I'm wondering how random citizens will have standing to sue abortion providers if they can't show that they are being damaged? The $10K bounty is for successfully suing providers, not for ratting anybody out. Does the law grant standing for uninvolved parties to sue? Can the state grant standing to sue where there are no damages?
That seems like a critical weakness in the Texas law.
It is a critical weakness, and has been prohibited by the Supreme Court since at least 1905.
How a Massachusetts case could end the Texas abortion law (Lawrence Tribe, Boston Globe). Lawrence Tribe actually argued the case in 1982.

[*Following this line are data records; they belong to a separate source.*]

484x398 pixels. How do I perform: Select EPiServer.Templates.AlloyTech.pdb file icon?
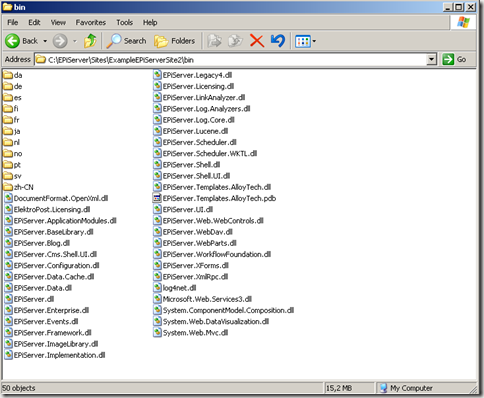pos(157,198)
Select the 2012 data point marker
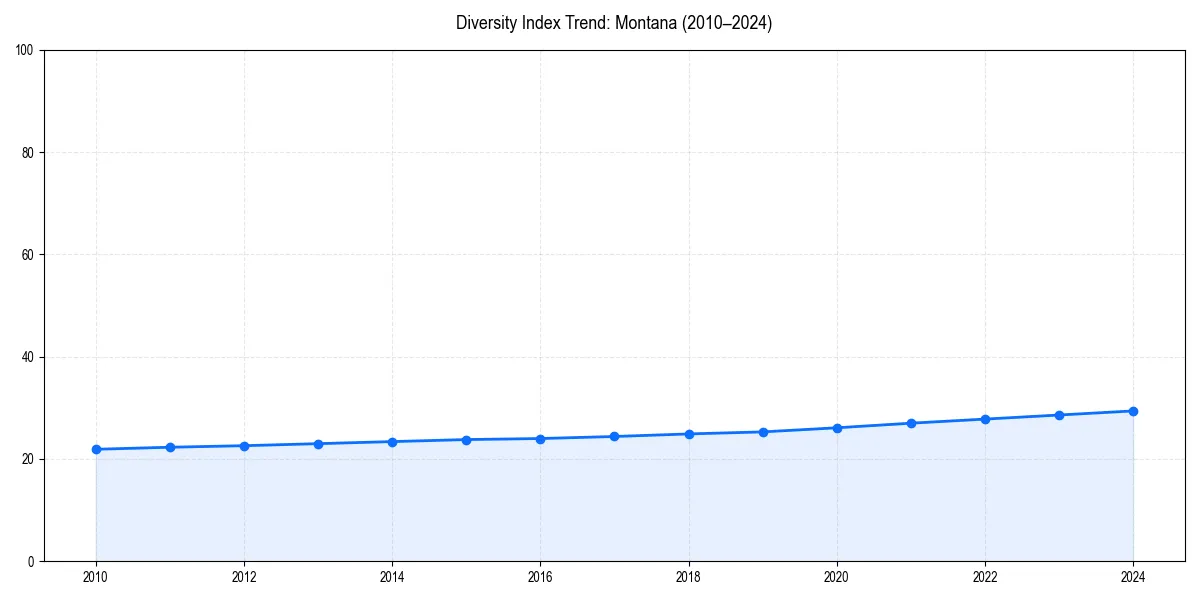The height and width of the screenshot is (600, 1200). pyautogui.click(x=243, y=444)
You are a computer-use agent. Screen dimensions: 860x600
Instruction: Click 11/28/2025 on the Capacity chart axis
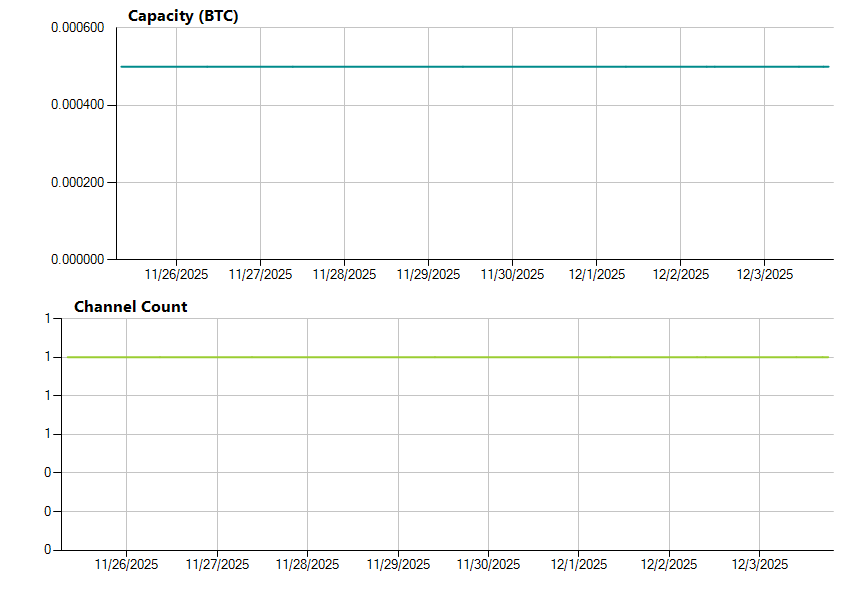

"Decades ago, recalling the court’s early 20th-century invalidation of just such schemes in cases involving land use and zoning, we successfully invoked the civil parallel of the Ku Klux Klan Act to prevent the neighbor of Harvard Square restaurant Grendel’s Den from wielding a state-conferred veto power over the issuance of any liquor license within a 500-foot radius. That statute was enacted by Congress specifically to provide a federal judicial remedy for violations of constitutional rights when state judicial remedies were blocked, as they clearly are by the structure of the Texas abortion law.
In an 8-1 opinion by Chief Justice Warren Burger, no liberal himself, the Supreme Court in 1982 held that such veto power could easily be invoked for religious, ideological, or other illicit reasons that could well be undetectable, making the scheme unconstitutional on its face."